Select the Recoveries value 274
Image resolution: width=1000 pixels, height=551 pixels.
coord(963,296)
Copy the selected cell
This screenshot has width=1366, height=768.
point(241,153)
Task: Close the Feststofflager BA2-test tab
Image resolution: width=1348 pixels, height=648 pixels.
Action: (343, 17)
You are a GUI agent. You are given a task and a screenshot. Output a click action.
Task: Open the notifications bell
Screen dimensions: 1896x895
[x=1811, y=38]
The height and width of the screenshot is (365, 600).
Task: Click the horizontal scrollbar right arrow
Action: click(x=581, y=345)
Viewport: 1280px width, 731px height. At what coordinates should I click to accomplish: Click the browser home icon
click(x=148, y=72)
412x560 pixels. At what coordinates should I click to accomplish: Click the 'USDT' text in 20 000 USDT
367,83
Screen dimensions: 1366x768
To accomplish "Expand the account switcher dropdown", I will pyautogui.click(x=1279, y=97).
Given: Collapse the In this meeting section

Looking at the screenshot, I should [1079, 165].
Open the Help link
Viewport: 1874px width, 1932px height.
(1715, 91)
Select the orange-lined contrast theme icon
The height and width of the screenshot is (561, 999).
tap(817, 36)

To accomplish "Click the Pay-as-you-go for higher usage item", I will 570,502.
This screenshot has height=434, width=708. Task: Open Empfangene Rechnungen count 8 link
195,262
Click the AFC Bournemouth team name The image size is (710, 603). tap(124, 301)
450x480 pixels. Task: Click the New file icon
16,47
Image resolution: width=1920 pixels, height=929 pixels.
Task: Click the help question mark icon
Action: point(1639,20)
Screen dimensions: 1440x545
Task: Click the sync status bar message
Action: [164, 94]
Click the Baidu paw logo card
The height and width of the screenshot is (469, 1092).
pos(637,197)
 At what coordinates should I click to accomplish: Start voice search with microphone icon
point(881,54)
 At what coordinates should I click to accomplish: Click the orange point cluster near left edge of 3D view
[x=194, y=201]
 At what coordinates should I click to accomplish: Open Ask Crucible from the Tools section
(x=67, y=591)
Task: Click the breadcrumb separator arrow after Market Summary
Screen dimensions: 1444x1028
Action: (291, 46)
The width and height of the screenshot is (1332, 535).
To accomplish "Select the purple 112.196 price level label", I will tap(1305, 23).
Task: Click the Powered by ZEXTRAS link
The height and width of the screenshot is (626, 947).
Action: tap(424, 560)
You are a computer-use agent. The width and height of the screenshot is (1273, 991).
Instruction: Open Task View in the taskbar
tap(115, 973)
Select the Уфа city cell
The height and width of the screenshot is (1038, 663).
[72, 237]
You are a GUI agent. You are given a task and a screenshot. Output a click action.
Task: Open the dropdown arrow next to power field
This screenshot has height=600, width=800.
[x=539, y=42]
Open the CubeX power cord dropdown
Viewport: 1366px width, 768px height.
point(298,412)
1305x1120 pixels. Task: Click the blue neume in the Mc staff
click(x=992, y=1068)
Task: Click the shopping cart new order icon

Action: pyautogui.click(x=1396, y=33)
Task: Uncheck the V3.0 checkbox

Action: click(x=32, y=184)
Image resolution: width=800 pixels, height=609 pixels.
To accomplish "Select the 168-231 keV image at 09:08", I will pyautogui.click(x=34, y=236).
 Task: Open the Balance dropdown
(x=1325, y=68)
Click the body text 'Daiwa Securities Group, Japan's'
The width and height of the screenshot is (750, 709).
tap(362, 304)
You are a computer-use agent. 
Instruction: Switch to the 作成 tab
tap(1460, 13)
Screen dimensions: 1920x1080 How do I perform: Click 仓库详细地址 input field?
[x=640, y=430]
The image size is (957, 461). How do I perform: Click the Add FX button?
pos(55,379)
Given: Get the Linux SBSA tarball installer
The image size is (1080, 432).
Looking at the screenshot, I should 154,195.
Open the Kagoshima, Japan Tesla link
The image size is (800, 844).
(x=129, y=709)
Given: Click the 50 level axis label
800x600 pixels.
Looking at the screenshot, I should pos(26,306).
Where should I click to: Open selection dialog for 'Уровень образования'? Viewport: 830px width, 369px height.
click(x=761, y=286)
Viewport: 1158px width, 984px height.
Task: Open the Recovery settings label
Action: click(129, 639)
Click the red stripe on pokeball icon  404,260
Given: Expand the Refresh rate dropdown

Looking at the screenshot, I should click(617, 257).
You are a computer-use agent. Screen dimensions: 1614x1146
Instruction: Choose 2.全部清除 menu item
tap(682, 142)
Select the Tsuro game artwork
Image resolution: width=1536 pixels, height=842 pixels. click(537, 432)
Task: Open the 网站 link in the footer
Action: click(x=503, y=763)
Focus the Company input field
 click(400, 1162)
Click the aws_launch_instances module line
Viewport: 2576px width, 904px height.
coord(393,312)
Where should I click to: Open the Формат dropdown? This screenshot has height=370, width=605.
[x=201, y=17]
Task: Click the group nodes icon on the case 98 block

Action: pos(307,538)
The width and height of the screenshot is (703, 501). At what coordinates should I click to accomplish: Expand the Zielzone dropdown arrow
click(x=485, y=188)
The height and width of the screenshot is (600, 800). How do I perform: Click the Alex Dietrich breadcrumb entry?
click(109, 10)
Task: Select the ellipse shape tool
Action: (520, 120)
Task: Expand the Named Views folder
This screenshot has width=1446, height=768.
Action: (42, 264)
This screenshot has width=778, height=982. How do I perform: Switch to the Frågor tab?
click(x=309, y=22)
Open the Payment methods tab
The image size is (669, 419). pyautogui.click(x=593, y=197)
-=-=-
▶ TASK DESCRIPTION:
If a line in the records contains "will", report it.

▶ RESPONSE:
To accomplish "Expand the account switcher dropdown", I will pyautogui.click(x=1279, y=97).
To accomplish "Click the Pay-as-you-go for higher usage item", I will 570,502.
To accomplish "Select the purple 112.196 price level label", I will tap(1305, 23).
To accomplish "Select the 168-231 keV image at 09:08", I will pyautogui.click(x=34, y=236).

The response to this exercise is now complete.